Question

in my services folder, i have this file

abstract class AsyncUploadedFileService<T> {

    def grailsApplication
    def jesqueService

    String jobName
    String workerPool
    String _queueName

    AsyncUploadedFileService (Class<T> job, String workerPool) {
        jobName = job.simpleName
        this.workerPool = workerPool
    }
}

and I have a unit test

@Build(UploadedFile)
@TestMixin(GrailsUnitTestMixin)
@TestFor(AsyncUploadedFileService)
class AsyncUploadedFileServiceSpec extends Specification {
    def setup() {
        User.metaClass.encodePassword = {-> }
    }

    void "add to the worker pool"() {
        when:
        UploadedFile uploadedFile = UploadedFile.build()

        then:
        service.perform(uploadedFile)

    }
}

when I run my test, I get the following error

Cannot add Service class [class com.example.AsyncUploadedFileService]. It is not a Service!
org.codehaus.groovy.grails.exceptions.GrailsConfigurationException: Cannot add Service class [class com.example.AsyncUploadedFileService]. It is not a Service!
at grails.test.mixin.services.ServiceUnitTestMixin.mockService(ServiceUnitTestMixin.groovy:46)
at org.spockframework.util.ReflectionUtil.invokeMethod(ReflectionUtil.java:138)
at org.spockframework.runtime.extension.builtin.JUnitFixtureMethodsExtension$FixtureType$FixtureMethodInterceptor.intercept(JUnitFixtureMethodsExtension.java:145)
at org.spockframework.runtime.extension.MethodInvocation.proceed(MethodInvocation.java:84)
at org.spockframework.util.ReflectionUtil.invokeMethod(ReflectionUtil.java:138)
at org.spockframework.util.ReflectionUtil.invokeMethod(ReflectionUtil.java:138)
at org.spockframework.util.ReflectionUtil.invokeMethod(ReflectionUtil.java:138)
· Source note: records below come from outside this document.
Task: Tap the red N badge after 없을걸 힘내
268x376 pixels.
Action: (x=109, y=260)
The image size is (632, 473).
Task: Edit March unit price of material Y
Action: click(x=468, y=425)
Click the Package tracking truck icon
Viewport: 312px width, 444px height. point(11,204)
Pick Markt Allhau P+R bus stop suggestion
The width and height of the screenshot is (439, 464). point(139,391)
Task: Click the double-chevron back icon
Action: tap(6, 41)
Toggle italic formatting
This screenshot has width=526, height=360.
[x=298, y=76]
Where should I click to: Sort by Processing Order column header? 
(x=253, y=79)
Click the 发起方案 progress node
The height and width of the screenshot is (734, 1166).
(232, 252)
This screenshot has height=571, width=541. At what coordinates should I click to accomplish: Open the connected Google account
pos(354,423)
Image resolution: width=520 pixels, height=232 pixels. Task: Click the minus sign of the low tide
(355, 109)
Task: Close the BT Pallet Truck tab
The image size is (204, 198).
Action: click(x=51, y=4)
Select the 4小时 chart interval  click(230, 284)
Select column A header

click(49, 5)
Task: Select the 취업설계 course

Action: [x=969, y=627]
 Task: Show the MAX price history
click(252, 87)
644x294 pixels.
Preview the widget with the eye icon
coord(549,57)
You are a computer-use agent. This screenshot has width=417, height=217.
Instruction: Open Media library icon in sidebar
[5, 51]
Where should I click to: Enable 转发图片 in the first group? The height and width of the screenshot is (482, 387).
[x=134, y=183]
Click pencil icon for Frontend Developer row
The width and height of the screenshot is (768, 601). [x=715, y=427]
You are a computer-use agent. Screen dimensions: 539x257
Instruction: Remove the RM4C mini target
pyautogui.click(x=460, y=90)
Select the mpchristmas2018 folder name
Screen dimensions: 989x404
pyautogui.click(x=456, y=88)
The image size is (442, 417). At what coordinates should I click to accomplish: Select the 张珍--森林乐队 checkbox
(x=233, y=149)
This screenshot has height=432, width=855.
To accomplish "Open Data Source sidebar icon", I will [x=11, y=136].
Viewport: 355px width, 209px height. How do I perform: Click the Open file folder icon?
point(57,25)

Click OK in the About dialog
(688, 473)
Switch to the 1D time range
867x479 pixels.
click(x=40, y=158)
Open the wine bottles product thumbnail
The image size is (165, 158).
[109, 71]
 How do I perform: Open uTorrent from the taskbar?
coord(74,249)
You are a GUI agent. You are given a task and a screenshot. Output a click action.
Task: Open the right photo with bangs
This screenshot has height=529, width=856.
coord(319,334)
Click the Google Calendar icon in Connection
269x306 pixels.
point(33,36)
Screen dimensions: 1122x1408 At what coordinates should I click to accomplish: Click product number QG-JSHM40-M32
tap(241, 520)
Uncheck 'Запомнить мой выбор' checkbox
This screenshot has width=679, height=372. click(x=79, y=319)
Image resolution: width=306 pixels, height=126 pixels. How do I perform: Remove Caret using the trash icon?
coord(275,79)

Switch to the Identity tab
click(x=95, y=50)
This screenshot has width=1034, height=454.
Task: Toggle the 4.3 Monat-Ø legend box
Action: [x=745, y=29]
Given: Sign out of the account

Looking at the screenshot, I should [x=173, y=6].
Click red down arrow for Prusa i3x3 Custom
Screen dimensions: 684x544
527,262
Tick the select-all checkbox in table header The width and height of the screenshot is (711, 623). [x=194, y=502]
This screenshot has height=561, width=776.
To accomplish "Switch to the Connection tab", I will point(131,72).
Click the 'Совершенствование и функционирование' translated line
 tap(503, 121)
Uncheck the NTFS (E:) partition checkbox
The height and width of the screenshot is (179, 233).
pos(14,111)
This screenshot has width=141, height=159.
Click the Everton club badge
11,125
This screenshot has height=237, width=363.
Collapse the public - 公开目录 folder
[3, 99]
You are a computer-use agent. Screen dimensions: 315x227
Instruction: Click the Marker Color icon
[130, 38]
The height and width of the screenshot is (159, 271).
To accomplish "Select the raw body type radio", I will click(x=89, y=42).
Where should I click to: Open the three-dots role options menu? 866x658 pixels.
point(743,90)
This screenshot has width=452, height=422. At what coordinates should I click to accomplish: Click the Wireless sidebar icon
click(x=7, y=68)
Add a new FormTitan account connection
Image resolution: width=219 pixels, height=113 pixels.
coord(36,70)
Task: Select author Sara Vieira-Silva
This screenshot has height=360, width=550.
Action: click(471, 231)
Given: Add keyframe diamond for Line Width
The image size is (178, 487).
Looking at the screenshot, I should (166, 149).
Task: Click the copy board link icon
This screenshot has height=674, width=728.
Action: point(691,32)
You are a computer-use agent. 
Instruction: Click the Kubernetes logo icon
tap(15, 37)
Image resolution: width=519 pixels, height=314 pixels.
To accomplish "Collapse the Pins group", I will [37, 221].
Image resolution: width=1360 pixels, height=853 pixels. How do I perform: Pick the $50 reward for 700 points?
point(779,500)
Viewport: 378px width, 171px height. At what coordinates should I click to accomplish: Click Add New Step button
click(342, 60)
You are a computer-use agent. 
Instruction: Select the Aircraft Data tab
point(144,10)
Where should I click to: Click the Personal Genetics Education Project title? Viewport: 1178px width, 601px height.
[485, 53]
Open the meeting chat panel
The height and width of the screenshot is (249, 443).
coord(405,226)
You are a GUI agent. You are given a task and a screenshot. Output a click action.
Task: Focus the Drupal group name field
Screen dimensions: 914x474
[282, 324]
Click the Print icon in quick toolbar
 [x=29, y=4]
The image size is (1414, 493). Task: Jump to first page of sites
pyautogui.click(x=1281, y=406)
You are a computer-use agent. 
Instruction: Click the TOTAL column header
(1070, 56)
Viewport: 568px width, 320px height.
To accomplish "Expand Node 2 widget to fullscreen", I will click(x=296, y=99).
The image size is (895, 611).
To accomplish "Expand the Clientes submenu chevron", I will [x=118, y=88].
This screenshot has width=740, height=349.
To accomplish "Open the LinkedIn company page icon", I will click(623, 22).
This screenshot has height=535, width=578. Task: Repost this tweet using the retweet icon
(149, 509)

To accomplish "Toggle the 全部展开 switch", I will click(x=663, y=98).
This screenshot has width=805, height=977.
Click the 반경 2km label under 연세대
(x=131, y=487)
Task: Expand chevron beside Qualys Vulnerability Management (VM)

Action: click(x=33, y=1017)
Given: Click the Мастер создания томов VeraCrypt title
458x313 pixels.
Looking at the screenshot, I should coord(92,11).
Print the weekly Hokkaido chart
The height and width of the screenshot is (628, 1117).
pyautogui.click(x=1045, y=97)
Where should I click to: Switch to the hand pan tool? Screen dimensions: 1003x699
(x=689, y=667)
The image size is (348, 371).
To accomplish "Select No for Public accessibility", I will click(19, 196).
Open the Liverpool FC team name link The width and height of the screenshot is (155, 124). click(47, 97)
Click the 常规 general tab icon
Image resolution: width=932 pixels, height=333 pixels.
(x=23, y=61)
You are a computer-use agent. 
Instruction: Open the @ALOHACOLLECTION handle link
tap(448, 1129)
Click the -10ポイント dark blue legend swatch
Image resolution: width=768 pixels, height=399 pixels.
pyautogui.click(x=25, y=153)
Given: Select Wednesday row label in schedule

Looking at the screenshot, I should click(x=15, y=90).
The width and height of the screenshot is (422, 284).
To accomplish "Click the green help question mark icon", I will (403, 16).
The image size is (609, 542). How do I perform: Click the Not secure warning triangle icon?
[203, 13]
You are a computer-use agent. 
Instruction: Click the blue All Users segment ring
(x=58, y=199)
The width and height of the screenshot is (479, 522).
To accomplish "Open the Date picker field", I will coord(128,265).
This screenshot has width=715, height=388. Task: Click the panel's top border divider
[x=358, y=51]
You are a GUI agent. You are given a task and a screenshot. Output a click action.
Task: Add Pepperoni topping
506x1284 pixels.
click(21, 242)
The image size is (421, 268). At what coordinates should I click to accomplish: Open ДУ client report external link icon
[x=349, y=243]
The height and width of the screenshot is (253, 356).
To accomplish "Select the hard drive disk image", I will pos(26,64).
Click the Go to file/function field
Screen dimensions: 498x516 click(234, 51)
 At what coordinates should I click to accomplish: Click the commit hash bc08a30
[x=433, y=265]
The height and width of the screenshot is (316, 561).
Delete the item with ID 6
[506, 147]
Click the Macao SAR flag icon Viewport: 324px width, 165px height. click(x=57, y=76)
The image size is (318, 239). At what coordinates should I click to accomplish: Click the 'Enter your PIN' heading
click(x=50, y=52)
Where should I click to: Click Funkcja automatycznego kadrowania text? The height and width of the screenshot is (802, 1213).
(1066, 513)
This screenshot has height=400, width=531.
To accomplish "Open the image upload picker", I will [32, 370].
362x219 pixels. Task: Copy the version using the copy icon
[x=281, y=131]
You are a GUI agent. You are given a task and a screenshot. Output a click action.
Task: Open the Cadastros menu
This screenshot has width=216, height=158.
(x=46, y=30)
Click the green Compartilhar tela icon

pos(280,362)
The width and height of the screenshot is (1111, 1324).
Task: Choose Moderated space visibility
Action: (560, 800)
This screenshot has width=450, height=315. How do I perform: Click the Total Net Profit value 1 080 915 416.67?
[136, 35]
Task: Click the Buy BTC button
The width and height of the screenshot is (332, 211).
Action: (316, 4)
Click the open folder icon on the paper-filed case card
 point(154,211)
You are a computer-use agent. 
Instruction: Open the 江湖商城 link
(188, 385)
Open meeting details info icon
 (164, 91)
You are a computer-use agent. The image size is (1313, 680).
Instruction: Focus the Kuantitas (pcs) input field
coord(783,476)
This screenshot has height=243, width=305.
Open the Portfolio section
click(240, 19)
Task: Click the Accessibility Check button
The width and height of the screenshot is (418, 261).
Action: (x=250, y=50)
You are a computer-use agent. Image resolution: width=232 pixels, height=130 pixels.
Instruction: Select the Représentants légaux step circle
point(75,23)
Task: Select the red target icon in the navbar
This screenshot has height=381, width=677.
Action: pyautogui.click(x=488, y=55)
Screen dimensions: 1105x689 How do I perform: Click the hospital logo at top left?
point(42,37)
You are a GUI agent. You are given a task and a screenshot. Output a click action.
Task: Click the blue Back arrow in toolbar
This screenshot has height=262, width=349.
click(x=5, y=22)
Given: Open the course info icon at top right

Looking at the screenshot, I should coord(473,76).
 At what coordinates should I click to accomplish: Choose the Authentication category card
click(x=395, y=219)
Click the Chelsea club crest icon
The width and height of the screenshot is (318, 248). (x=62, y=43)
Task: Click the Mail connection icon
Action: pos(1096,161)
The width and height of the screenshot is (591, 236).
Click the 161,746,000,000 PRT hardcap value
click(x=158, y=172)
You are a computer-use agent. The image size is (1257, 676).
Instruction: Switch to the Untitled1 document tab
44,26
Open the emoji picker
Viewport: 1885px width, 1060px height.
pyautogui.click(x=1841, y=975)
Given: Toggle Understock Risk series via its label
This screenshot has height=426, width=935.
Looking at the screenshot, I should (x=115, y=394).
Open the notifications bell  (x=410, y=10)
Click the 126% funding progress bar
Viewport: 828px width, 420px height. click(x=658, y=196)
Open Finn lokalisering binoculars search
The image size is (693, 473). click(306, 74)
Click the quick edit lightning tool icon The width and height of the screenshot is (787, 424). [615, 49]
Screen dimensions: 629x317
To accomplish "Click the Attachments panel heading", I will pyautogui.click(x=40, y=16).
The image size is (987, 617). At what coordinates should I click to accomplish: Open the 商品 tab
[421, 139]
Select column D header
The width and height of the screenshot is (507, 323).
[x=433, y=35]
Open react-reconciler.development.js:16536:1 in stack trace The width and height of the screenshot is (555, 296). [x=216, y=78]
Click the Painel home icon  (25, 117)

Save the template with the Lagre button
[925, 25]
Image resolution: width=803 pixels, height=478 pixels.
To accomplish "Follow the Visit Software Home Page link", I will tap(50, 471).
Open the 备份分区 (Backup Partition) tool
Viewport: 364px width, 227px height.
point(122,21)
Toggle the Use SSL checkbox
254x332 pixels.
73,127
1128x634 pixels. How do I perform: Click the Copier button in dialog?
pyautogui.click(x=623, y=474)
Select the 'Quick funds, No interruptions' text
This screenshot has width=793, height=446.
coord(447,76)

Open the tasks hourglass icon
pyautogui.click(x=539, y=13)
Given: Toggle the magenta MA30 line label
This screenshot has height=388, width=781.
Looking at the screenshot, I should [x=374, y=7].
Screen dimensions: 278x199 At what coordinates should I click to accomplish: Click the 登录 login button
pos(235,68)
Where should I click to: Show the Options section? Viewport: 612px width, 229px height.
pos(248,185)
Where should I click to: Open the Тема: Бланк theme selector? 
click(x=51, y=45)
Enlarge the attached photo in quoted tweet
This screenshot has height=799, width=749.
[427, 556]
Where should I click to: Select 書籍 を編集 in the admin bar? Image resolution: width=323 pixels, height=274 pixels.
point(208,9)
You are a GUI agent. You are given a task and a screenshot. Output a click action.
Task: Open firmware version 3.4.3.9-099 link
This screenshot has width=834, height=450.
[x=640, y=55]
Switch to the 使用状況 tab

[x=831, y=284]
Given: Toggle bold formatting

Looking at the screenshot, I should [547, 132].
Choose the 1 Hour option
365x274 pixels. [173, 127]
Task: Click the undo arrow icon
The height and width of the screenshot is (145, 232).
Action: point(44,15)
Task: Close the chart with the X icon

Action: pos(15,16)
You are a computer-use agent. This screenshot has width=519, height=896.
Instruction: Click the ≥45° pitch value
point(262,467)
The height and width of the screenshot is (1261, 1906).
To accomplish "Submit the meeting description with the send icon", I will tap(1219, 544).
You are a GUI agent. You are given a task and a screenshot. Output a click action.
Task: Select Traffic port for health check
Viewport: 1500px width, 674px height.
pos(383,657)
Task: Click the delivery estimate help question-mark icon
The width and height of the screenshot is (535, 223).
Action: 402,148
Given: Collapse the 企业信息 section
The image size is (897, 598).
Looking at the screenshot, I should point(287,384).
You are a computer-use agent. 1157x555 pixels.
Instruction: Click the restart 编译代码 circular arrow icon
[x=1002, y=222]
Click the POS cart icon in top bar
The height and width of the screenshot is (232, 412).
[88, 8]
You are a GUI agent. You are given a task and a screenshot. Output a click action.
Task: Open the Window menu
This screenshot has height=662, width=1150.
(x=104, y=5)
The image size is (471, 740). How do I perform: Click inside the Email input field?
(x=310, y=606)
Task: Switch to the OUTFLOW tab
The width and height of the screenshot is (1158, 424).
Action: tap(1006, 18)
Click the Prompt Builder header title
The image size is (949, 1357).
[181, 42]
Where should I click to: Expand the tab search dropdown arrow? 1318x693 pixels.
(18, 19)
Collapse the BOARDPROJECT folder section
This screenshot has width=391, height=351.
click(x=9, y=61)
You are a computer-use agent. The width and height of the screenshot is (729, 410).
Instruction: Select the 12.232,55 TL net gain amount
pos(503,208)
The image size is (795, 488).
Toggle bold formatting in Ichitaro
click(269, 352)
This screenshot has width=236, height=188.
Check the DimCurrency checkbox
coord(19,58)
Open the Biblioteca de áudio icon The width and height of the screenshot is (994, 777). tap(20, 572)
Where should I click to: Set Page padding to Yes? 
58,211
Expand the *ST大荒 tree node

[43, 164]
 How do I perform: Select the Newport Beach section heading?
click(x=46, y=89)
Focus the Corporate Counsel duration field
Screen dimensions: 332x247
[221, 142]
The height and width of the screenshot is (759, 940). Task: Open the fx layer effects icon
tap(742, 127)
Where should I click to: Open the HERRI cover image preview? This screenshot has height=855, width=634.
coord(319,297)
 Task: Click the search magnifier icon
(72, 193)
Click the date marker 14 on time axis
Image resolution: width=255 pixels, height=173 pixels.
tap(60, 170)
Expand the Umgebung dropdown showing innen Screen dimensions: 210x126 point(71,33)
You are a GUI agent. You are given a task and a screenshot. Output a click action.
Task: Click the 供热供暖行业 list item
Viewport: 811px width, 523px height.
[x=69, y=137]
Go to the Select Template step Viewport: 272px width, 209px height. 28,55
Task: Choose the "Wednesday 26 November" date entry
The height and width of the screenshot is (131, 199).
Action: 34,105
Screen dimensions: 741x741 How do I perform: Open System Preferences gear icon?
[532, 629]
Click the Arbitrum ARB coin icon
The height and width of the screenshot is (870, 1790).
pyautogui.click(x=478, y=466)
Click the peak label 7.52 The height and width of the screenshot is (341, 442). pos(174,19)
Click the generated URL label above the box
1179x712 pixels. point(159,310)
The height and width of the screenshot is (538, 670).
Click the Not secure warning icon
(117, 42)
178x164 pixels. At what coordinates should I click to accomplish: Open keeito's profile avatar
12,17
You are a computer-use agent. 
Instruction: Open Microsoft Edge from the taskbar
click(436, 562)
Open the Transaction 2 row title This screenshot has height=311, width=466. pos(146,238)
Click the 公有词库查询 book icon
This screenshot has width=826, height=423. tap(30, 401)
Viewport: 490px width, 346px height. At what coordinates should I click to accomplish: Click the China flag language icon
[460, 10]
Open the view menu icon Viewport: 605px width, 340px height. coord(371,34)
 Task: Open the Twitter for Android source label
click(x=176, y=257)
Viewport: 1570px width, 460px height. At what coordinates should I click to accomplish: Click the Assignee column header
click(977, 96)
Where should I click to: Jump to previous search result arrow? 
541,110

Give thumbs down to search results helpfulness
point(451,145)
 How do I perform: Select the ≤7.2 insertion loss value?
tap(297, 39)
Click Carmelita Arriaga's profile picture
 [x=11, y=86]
Is this error because I'm using the service.perform() syntax? If so, what other way is there of testing the AsynchUploadedFileService function?

Était-ce utile?

La solution

You can't instantiate an abstract class, so you can't create one to test with. Make it non-abstract, or create a concrete subclass and test that.

Also, since you have a constructor with arguments, there is no default (no-arg) constructor. If you have no constructors, the compiler adds one for you (in both Java and Groovy) and in Grails since services are auto-registered, you must have a no-arg constructor (you can have others, but I can't see why you would) so Spring can create the instance. You can always manually wire up a class as a Spring bean and provide constructor args in resources.groovy, but then it wouldn't be a Grails service, so it would be better to put it in src/groovy.